Sergio Larraín murió a principios de 2012, casi en el olvido en un pequeño pueblo, Tulahuén, en el Valle del Limarí, en el interior de Ovalle en Chile. La Editorial Xavier Barral North decide publicar un libro retrospectivo en relación con exposiciones en Arles y París en 2013. El libro contiene, además de cartas escritas por Larraín a Cartier Bresson, Agne Sire y Sebastián Donoso, textos de Agne Sire y del crítico chileno Gonzalo Leiva Quijada. Desafortunadamente, el crítico Gonzalo Leiva nunca pudo encontrar a Larraín en vida. El texto es bastante barroco. Larraín se negó a ser entrevistado. Incluso se negó a asistir a la inauguración de una importante exposición retrospectiva de su propia obra en el Museo Moderno de Valencia en 1999. Sus amigos dicen que nunca fue un fotógrafo sino un místico. Con los años, Larraín ganó una reputación romántica y cultivó un “personaje” fatal en palabras del escritor Roberto Bolaño.
El reciente libro retrospectivo de la obra de Larraín nos entrega imágenes de Valparaíso, París, Londres, Santiago, Italia, Bolivia, Perú y Argentina. Sus obras publicadas anteriormente son libros que en todas sus ediciones se han agotado durante muchos años, y las copias de segunda mano tienen precios muy altos. Este es el caso de “El rectángulo en la mano” (1963), “Valparaíso” con texto del poeta Pablo Neruda (1991) y “Londres” editado por Martin Parr (1998)

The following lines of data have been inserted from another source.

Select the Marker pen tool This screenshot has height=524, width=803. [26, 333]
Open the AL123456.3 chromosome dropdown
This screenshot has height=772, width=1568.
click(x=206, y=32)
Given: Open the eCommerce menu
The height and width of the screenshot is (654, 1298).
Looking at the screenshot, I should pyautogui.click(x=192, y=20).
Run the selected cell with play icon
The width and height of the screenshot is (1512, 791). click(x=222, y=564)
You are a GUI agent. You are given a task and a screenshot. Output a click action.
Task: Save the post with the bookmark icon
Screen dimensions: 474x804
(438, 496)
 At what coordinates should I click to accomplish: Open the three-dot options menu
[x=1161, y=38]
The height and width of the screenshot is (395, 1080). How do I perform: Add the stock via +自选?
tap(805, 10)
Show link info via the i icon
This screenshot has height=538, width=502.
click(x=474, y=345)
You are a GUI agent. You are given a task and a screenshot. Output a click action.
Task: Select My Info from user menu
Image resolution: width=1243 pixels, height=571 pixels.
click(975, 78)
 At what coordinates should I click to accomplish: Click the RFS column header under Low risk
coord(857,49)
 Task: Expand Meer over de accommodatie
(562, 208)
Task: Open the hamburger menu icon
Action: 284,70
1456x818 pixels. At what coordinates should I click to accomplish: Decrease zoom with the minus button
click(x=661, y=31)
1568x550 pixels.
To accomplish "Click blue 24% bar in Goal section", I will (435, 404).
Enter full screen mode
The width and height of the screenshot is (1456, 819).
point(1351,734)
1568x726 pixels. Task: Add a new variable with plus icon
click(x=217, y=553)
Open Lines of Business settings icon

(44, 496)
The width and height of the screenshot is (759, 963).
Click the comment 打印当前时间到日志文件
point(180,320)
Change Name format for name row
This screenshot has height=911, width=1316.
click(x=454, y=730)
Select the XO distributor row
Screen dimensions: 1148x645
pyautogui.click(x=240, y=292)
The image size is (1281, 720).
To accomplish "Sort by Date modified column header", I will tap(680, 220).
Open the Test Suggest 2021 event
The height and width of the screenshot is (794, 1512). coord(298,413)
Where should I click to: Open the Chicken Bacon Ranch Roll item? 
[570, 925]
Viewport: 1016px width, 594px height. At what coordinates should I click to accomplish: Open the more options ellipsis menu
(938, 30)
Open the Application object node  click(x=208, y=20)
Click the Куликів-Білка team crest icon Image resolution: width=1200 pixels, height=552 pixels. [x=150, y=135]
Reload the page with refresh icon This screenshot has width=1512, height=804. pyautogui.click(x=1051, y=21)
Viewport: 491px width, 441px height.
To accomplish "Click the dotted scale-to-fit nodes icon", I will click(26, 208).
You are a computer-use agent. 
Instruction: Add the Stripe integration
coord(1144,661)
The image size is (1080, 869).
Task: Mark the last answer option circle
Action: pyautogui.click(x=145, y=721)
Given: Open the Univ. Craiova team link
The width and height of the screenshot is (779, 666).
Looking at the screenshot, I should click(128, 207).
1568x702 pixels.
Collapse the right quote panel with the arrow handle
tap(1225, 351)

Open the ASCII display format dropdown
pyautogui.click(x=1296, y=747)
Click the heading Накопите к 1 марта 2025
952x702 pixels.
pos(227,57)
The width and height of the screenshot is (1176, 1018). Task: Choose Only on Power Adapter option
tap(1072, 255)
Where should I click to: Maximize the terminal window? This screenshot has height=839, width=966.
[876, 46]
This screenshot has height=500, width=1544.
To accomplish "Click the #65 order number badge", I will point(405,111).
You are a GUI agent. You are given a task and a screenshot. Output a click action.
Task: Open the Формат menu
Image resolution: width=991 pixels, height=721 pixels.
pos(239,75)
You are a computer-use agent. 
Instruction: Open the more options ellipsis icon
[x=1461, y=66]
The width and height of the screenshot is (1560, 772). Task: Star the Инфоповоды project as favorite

El libro se abre con distintas notas de Larraín correspondientes a diferentes períodos. En una carta de 1982 a su sobrino Sebastián Donoso, quien le mostró su deseo de dedicarse a la fotografía, le aconseja que: “primero es tener una cámara que te guste” luego, “tener una ampliadora a tu gusto”. Finalmente “vagar y deambular por partes desconocidas, y sentarse cuando uno está cansado bajo un árbol, comprar un plátano o algo de pan”
Detrás del concepto de vagar, está la idea del flâneur. Este es el marco o concepción visual de fotógrafos conocidos: Cartier Bresson, Edouard Boubat, Christer Strömholm, Manuel Álvarez Bravo y Sergio Larraín. Cartier Bresson concibió su propio concepto de “momento decisivo” basado en sus paseos y observaciones urbanas. El mito del paisaje urbano y su riqueza en códigos visuales es evidente. La imagen aparece en la calle, la ciudad invita a las imágenes, el fotógrafo se ajustará en un deambular, en flâneur, un cazador de esas imágenes.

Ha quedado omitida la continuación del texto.